> [WHAT IS EXPECTED]: Start at the line with "Image resolution: width=1139" in the records below, stop at the line with "Image resolution: width=748", and return every line in that span exactly, the two end lines included.

> [EXTRACTED INFORMATION]:
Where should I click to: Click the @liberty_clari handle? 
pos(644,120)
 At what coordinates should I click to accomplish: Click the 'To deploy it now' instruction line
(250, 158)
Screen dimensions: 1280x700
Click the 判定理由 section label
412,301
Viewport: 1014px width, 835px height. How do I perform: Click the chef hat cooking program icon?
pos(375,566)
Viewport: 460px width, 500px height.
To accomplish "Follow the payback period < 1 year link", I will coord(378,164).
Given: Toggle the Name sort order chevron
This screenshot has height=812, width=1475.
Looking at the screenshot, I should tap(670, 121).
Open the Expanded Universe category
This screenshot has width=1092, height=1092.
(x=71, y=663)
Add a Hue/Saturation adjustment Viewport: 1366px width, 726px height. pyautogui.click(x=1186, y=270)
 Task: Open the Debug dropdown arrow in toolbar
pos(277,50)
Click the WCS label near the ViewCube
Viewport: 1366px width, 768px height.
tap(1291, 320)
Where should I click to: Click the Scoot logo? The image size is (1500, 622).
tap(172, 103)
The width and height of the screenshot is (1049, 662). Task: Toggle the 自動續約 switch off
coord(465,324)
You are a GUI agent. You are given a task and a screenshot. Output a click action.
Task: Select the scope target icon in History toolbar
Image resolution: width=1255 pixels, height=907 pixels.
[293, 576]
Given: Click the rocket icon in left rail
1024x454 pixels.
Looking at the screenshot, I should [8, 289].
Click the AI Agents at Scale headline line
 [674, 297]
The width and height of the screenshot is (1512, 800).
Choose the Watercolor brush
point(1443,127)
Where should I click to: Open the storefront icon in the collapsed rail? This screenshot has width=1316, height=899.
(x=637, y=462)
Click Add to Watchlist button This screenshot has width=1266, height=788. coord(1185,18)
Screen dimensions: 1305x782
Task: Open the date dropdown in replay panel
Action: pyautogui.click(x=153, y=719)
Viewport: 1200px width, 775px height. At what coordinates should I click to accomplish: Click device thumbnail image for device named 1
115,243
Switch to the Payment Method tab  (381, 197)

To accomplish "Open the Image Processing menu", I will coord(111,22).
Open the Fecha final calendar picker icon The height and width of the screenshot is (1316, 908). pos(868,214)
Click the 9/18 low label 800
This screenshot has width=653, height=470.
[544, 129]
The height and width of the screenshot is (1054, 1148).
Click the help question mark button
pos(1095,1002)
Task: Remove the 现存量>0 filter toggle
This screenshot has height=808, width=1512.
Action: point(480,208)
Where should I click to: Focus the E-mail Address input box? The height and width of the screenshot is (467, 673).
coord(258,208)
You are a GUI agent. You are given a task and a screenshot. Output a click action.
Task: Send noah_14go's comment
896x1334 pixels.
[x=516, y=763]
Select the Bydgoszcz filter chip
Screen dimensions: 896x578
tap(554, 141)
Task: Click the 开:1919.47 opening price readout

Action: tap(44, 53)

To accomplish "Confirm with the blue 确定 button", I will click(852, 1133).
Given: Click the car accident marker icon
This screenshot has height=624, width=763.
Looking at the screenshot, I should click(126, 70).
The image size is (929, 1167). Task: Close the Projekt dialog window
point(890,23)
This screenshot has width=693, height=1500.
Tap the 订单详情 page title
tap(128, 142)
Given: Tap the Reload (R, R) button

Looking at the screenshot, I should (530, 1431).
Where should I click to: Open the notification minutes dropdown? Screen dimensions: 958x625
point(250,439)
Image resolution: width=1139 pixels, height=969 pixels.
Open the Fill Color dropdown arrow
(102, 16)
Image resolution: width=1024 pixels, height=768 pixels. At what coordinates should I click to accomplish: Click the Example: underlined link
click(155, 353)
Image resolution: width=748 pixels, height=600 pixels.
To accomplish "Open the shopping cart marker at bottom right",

> [SOLUTION TO THE EXERCISE]:
Image resolution: width=1139 pixels, height=969 pixels.
Open the Fill Color dropdown arrow
(102, 16)
Image resolution: width=1024 pixels, height=768 pixels. At what coordinates should I click to accomplish: Click the Example: underlined link
click(155, 353)
Image resolution: width=748 pixels, height=600 pixels.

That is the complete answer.